According to the report, former India captain, KSCA president and NCA chairman, Anil Kumble, was in touch with Infosys to develop a software for injury management of players.
“But the talks are informal and at a very preliminary stage,” said BCCI chief administrative officer Ratnakar Shetty. “We have been using the infrastructure of Infosys like their ground at Mysore on a regular basis.”

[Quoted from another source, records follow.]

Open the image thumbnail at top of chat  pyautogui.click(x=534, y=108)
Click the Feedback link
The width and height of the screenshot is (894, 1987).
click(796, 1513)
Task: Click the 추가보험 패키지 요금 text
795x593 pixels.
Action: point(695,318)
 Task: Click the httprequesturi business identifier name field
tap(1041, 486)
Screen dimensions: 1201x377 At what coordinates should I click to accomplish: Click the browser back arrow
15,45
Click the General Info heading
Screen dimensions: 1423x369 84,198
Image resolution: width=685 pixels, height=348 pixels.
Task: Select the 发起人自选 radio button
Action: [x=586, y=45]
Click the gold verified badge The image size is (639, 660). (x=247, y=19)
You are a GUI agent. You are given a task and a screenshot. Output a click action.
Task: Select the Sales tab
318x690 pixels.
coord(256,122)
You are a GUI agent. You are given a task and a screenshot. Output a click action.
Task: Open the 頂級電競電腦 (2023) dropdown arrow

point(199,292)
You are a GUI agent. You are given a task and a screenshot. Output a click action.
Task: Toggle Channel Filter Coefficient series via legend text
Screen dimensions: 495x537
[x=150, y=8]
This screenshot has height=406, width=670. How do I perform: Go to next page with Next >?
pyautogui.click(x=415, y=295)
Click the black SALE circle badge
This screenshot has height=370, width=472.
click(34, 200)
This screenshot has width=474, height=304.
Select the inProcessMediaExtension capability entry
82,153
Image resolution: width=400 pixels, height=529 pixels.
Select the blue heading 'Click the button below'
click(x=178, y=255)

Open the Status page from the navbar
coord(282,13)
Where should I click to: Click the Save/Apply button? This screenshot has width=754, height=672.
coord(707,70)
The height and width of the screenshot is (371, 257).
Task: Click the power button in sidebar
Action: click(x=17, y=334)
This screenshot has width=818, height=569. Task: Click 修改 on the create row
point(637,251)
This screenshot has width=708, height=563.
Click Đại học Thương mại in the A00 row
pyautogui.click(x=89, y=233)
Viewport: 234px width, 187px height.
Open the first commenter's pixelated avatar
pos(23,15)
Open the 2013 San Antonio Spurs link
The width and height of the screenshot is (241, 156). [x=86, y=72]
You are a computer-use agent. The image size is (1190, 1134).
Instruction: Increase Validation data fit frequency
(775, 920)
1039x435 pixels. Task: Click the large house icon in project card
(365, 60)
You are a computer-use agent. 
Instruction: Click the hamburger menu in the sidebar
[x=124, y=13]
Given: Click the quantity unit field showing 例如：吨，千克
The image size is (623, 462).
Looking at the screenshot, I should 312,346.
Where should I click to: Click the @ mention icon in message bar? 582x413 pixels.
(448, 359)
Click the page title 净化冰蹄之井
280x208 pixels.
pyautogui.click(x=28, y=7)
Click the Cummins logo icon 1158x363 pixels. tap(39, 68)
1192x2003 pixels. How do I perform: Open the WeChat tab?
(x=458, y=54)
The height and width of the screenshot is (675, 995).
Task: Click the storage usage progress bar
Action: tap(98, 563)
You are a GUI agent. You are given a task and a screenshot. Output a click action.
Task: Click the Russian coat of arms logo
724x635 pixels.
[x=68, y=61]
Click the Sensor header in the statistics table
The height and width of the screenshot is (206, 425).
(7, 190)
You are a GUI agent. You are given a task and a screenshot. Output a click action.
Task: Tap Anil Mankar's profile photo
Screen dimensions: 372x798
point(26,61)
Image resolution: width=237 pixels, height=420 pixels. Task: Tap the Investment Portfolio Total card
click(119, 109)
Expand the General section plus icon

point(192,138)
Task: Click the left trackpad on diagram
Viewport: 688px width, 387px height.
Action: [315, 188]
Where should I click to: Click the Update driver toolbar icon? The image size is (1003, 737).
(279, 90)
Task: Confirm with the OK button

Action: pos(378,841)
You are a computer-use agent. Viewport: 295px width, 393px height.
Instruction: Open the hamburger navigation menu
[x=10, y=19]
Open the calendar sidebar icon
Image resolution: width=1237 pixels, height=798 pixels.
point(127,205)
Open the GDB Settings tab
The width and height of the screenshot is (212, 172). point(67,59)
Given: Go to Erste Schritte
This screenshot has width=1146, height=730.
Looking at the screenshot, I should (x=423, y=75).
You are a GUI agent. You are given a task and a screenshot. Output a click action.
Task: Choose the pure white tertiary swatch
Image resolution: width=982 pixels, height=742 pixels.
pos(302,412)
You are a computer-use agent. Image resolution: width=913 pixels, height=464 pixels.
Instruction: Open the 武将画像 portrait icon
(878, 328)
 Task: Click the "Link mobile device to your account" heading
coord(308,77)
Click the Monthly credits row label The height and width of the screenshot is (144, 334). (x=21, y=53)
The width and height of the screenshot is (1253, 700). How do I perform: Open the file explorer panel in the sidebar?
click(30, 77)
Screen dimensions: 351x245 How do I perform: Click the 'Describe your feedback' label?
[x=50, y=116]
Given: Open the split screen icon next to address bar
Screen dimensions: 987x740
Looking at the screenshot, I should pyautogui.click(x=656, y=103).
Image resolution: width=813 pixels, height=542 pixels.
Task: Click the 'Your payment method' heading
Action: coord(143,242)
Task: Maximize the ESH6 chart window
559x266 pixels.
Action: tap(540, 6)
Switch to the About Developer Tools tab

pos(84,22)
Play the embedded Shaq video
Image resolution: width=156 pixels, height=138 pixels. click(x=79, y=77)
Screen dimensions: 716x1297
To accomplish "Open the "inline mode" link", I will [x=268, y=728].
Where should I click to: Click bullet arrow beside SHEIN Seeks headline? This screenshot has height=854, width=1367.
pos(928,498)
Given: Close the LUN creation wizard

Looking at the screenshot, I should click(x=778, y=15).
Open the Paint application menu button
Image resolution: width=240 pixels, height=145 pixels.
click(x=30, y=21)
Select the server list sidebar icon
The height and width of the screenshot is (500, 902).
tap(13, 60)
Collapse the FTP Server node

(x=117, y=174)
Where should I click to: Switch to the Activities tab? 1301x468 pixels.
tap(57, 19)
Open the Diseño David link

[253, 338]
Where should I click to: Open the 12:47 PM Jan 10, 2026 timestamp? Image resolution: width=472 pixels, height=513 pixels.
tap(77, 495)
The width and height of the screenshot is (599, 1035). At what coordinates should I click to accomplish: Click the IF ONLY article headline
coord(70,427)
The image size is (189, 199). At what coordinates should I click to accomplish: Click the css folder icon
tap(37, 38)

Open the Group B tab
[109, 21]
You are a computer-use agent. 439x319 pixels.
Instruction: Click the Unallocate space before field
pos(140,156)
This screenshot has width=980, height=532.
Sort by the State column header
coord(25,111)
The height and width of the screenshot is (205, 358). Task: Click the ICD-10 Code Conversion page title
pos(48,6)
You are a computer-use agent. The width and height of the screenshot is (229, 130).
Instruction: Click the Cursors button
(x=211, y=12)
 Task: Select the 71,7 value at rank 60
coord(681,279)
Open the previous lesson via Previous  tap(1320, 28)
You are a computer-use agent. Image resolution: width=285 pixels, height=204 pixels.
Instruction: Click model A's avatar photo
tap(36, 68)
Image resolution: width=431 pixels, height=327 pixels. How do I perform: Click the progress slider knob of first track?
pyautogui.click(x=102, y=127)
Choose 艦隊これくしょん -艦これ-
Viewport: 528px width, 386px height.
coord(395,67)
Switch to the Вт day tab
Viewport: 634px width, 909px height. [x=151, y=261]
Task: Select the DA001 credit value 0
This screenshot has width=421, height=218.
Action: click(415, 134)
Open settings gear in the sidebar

Reading the report, the first thought that crossed my mind was: who first scratched whose back first? And who is deriving more pleasure out of the experience?
Infosys or BCCI?
Think about it.
Indian cricket for all its dhoom-dhamaka is still a stiflingly small sport. The number of international players, and the number of domestic players seeking to gradaute to the international level, is small. And to tabulate their injuries, you need Infosys, when a coach in shorts with a spreadsheet can do the job?
And what about Infosys?
The $7 billion company refrains from getting into the product-making zone, doesn’t make big mergers or acquisitions that will take it to the next level, but is happy to be doing silly odd jobs that a 20-year-old with a 486 could be doing after class-hours?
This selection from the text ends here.